Meski dengan ancaman amunisi yang mematikan, para perusuh terus merampas dan melempar batu, namun tendangan voli kedua membuat massa panik.
Resimen Ketujuh kemudian berbaris di depan Gedung Opera. Butuh dua tembakan lagi bagi para perusuh untuk mundur hingga larut malam.
Pada saat milisi telah membersihkan jalan-jalan, 18 orang terbaring tewas dan beberapa lagi akan mati karena luka-luka selama minggu depan dengan jumlah total kematian sedikitnya 22. Lusinan orang terluka dan lebih dari 100 perusuh ditangkap.
Pada saat itu, itu adalah kerusuhan paling mematikan dalam sejarah kota itu.
Epilog
Keesokan harinya, kota itu menjadi negara bagian polisi. Seribu deputi khusus, 2.000 infanteri, kavaleri, dan artileri berkeliaran di jalanan.
Malam itu sebuah protes diadakan di Taman Balai Kota yang mengutuk pemerintah karena, seperti yang dikatakan Isaiah Rynders, mengakhiri "nyawa warga yang tidak menyerang - untuk menyenangkan seorang bangsawan Inggris yang didukung oleh beberapa orang Amerika yang menjilat."
Wikimedia CommonsSitus Gedung Opera Astor Place sekarang menjadi Starbucks.
Kerumunan pekerja menyerbu keluar taman dan menuju Astor Place dan mulai melemparkan batu ke arah pasukan dari belakang barikade. Milisi tidak memilikinya dan menyerang kerumunan dengan bayonet terpasang, dengan mudah membubarkan mereka.

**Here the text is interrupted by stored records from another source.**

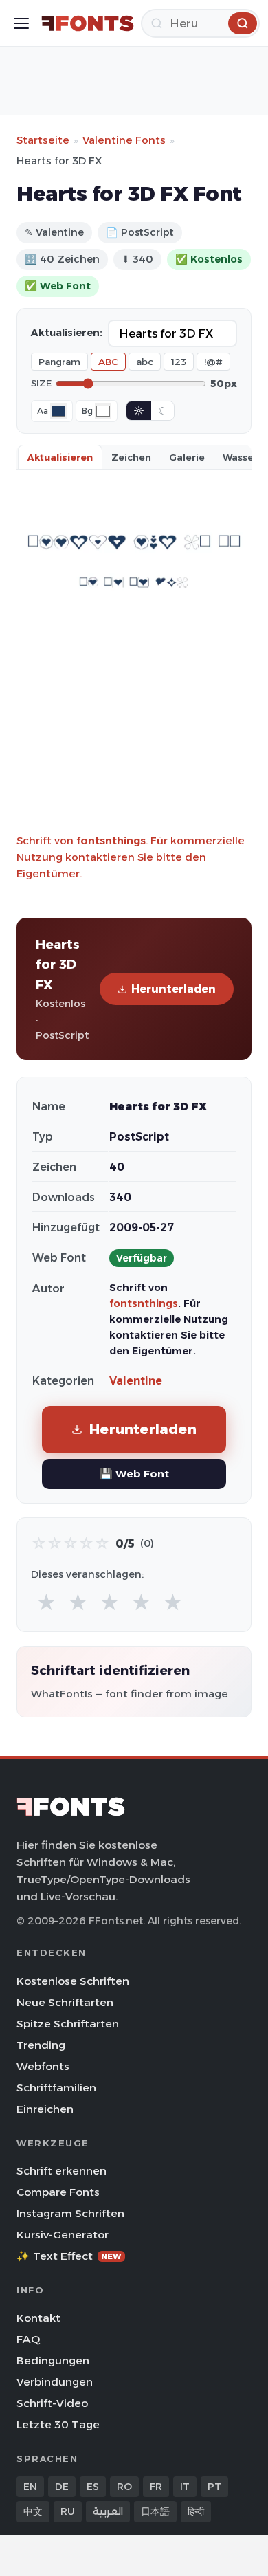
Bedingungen (52, 2360)
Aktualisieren (60, 457)
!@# (213, 361)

Gedung Opera Astor Place tidak pernah pulih, mendapatkan julukan "Tempat DisAstor" dan "Gedung Opera Pembantaian". Tempat tersebut akhirnya dijual dan, 50 tahun setelah kerusuhan, dibongkar dan diganti dengan perpustakaan bernama Clinton Hall, yang masih berdiri sampai sekarang (meskipun sekarang menjadi Starbucks).
Sepuluh perusuh akhirnya dihukum, didenda, dan dimasukkan ke penjara pada bulan September berikutnya. Isaiah Rynders lolos dari hukuman dengan bantuan pengacara John Van Buren, putra mantan presiden.
Efek paling langgeng dari Kerusuhan Astor Place adalah bahwa hal itu menyoroti perpecahan kelas yang tumbuh dalam masyarakat antara kaya dan miskin. Ini hanyalah gambaran pendahuluan dari perpecahan mendalam masyarakat Amerika dan kesenjangan kekayaan yang ditemukan di bagian akhir abad ini selama apa yang disebut Zaman Emas.